▶ EXERCISE PROMPT
Rewrite the items from the line with "Viewport: 1568px width, 748px" to the line with "Action: pos(965,31)", swapping "GUI agent" for "screen agent" and leaving everything else the same.
>>>
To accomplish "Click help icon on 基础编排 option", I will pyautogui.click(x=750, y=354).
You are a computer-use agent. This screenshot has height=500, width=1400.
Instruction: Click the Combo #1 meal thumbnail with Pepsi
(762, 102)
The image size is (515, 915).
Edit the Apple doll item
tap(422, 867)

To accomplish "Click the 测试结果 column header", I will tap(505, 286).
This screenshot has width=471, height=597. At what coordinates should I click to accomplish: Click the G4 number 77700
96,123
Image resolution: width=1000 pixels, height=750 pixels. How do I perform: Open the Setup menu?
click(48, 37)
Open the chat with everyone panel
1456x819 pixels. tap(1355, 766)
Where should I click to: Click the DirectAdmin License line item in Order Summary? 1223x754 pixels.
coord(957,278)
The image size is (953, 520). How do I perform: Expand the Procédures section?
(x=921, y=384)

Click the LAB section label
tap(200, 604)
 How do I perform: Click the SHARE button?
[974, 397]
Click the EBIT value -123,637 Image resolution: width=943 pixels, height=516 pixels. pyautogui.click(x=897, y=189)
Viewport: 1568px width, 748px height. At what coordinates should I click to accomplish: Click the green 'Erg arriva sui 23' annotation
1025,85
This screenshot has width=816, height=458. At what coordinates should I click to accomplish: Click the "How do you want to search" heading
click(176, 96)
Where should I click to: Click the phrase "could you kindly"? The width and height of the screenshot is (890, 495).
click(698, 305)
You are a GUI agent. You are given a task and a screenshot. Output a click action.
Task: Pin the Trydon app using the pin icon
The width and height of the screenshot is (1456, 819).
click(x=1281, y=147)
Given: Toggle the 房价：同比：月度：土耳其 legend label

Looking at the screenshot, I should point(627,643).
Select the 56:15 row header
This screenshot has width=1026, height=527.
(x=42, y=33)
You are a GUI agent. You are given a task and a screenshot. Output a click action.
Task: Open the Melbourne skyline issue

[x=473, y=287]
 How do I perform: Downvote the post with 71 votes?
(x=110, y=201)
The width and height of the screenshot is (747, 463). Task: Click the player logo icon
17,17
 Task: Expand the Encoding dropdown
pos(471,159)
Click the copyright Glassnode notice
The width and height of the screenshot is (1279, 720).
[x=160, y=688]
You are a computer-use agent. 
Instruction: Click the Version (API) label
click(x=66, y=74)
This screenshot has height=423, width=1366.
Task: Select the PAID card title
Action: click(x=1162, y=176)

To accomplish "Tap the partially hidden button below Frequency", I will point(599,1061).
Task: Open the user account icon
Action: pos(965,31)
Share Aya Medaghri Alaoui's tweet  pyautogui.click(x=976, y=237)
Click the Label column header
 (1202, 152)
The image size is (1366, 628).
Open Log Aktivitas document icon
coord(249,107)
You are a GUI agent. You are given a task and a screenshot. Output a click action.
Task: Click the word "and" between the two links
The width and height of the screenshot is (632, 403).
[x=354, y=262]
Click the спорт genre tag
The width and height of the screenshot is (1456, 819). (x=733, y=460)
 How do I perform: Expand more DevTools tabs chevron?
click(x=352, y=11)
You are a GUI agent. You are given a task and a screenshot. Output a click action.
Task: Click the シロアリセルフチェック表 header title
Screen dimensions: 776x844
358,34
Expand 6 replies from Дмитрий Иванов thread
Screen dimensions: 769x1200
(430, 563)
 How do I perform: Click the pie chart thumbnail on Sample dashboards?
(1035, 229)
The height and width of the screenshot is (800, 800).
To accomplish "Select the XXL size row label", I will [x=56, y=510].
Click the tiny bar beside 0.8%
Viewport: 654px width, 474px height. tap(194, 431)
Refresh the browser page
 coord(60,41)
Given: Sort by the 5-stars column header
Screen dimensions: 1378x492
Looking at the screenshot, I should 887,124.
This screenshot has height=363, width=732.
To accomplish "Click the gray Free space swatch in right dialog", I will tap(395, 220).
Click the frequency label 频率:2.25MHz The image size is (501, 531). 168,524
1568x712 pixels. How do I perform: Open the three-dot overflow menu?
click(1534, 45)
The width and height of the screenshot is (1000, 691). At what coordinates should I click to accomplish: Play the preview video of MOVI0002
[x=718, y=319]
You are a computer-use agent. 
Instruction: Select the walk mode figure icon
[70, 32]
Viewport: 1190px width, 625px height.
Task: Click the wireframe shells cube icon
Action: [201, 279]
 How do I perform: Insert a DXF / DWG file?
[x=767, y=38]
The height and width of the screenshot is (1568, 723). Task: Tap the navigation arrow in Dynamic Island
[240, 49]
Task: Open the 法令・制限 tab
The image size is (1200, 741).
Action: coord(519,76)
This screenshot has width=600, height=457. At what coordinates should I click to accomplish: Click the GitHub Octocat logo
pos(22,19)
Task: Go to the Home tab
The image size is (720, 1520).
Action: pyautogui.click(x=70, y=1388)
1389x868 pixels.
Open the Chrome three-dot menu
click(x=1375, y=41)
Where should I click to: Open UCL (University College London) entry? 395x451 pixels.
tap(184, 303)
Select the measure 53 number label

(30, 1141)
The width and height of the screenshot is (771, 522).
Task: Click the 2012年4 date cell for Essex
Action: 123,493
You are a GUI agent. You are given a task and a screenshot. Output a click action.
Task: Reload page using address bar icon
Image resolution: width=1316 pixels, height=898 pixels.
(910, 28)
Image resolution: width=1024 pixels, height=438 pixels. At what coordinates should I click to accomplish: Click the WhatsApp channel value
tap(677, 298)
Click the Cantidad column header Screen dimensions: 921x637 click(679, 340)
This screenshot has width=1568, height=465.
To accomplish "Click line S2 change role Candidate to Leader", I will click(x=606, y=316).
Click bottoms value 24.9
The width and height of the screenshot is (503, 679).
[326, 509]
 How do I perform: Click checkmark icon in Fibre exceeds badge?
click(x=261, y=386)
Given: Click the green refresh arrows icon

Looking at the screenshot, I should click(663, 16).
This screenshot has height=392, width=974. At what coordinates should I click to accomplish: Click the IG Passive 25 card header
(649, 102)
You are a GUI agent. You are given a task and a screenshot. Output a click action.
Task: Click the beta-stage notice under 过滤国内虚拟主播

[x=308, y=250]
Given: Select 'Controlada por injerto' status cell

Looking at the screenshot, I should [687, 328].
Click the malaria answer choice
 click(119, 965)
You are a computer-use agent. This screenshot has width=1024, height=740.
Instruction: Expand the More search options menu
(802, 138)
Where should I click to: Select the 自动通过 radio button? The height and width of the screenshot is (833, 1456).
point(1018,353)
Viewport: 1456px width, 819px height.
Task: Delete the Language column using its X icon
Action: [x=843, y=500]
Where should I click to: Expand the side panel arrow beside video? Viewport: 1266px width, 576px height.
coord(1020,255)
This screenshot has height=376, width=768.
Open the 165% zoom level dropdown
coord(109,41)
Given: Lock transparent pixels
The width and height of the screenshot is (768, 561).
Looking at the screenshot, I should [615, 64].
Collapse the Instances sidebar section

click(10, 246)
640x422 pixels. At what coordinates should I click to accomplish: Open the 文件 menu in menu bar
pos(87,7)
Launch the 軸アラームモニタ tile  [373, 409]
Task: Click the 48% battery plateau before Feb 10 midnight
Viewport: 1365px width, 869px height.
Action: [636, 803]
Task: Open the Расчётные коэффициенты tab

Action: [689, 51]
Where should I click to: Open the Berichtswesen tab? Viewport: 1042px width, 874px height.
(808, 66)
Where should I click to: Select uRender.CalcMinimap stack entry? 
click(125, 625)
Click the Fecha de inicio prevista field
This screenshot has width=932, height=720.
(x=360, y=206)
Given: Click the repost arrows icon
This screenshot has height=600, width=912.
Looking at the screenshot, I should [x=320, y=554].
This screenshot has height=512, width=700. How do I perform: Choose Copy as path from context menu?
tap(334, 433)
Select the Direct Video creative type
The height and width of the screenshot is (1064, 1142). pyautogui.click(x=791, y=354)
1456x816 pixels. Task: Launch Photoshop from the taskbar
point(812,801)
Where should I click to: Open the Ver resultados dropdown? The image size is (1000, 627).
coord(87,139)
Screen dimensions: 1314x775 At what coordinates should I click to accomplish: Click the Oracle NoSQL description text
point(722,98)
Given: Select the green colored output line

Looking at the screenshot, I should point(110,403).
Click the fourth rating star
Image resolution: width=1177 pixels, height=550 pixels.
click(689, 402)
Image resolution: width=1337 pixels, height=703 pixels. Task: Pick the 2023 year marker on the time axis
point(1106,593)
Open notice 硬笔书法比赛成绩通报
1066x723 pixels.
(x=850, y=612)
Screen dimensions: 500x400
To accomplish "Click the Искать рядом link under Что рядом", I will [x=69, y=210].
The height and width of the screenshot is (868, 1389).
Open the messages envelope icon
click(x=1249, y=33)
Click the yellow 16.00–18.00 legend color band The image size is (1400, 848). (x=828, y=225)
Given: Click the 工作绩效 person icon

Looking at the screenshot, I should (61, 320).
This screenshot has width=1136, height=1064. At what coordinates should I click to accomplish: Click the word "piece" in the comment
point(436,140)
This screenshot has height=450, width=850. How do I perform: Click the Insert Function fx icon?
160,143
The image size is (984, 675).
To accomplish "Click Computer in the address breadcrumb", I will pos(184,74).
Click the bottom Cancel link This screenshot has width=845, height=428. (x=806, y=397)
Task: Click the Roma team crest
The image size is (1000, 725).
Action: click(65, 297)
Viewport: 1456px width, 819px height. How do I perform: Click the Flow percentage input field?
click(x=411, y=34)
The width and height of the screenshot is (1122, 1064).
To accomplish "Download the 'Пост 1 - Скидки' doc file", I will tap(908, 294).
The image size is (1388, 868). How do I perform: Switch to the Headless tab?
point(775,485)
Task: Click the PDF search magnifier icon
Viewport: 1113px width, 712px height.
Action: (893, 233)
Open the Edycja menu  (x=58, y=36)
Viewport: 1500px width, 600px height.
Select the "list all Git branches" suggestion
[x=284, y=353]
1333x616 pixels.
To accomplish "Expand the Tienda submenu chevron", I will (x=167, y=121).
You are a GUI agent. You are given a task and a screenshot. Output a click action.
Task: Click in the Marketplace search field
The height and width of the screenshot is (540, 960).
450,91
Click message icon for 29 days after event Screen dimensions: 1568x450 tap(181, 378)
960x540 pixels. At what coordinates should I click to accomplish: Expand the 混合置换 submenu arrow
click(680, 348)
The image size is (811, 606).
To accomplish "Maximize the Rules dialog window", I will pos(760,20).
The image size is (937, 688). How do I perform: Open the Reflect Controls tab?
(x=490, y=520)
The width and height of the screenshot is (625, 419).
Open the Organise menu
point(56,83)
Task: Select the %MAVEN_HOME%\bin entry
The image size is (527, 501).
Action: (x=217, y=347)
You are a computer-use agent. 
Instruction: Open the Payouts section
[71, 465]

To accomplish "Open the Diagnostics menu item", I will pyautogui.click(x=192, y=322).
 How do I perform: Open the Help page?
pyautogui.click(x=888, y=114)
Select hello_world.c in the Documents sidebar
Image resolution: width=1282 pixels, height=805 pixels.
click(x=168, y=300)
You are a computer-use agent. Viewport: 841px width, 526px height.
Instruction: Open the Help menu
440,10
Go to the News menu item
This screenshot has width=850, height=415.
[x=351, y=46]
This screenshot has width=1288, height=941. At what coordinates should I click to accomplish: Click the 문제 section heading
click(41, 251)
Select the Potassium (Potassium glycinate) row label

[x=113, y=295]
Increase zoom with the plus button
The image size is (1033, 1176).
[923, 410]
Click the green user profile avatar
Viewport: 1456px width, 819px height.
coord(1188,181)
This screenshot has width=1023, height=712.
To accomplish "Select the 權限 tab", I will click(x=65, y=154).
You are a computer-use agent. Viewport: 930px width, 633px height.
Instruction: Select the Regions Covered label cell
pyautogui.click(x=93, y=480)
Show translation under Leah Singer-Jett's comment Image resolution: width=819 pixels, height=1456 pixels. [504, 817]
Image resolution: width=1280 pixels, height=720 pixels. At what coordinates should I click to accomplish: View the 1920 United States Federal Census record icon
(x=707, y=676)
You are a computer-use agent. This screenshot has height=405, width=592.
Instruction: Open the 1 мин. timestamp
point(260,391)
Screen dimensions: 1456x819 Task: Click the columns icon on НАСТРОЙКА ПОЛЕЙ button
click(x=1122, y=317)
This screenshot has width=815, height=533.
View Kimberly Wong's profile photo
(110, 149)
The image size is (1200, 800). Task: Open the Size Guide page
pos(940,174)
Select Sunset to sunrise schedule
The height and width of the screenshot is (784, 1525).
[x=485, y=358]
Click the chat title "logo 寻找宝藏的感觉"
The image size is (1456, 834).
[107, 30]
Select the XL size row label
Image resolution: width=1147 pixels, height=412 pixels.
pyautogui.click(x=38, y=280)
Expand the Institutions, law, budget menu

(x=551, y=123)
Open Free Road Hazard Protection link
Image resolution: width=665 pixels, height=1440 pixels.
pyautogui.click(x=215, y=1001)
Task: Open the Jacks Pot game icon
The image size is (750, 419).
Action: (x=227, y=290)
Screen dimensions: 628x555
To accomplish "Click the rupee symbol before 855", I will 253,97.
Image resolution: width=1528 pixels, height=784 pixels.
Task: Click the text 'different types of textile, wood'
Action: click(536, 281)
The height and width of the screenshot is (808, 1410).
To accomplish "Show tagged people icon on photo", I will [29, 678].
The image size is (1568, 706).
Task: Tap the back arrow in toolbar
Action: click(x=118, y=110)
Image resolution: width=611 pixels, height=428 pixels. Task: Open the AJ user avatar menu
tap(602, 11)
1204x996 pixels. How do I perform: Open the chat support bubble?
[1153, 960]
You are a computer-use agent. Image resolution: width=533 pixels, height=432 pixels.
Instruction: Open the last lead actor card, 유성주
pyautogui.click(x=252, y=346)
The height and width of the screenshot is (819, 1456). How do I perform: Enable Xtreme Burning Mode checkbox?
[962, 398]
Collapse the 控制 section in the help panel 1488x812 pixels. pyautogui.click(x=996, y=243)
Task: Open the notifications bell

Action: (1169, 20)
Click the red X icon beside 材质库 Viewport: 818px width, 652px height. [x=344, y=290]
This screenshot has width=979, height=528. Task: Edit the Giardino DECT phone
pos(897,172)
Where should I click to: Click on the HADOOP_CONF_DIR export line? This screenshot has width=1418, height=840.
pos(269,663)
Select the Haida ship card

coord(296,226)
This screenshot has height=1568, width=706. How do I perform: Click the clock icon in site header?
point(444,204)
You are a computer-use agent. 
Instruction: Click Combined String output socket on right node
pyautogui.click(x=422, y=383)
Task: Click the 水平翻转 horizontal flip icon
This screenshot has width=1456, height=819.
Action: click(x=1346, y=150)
<<<
▶ REPLY TO THE TASK
Viewport: 1568px width, 748px height. At what coordinates should I click to accomplish: Click the green 'Erg arriva sui 23' annotation
1025,85
This screenshot has width=816, height=458. At what coordinates should I click to accomplish: Click the "How do you want to search" heading
click(176, 96)
Where should I click to: Click the phrase "could you kindly"? The width and height of the screenshot is (890, 495).
click(698, 305)
You are a screen agent. You are given a task and a screenshot. Output a click action.
Task: Pin the Trydon app using the pin icon
The width and height of the screenshot is (1456, 819).
click(x=1281, y=147)
Given: Toggle the 房价：同比：月度：土耳其 legend label

Looking at the screenshot, I should point(627,643).
Select the 56:15 row header
This screenshot has width=1026, height=527.
(x=42, y=33)
You are a screen agent. You are given a task and a screenshot. Output a click action.
Task: Open the Melbourne skyline issue

[x=473, y=287]
 How do I perform: Downvote the post with 71 votes?
(x=110, y=201)
The width and height of the screenshot is (747, 463). Task: Click the player logo icon
17,17
 Task: Expand the Encoding dropdown
pos(471,159)
Click the copyright Glassnode notice
The width and height of the screenshot is (1279, 720).
[x=160, y=688]
You are a computer-use agent. 
Instruction: Click the Version (API) label
click(x=66, y=74)
This screenshot has height=423, width=1366.
Task: Select the PAID card title
Action: click(x=1162, y=176)

To accomplish "Tap the partially hidden button below Frequency", I will point(599,1061).
Task: Open the user account icon
Action: pos(965,31)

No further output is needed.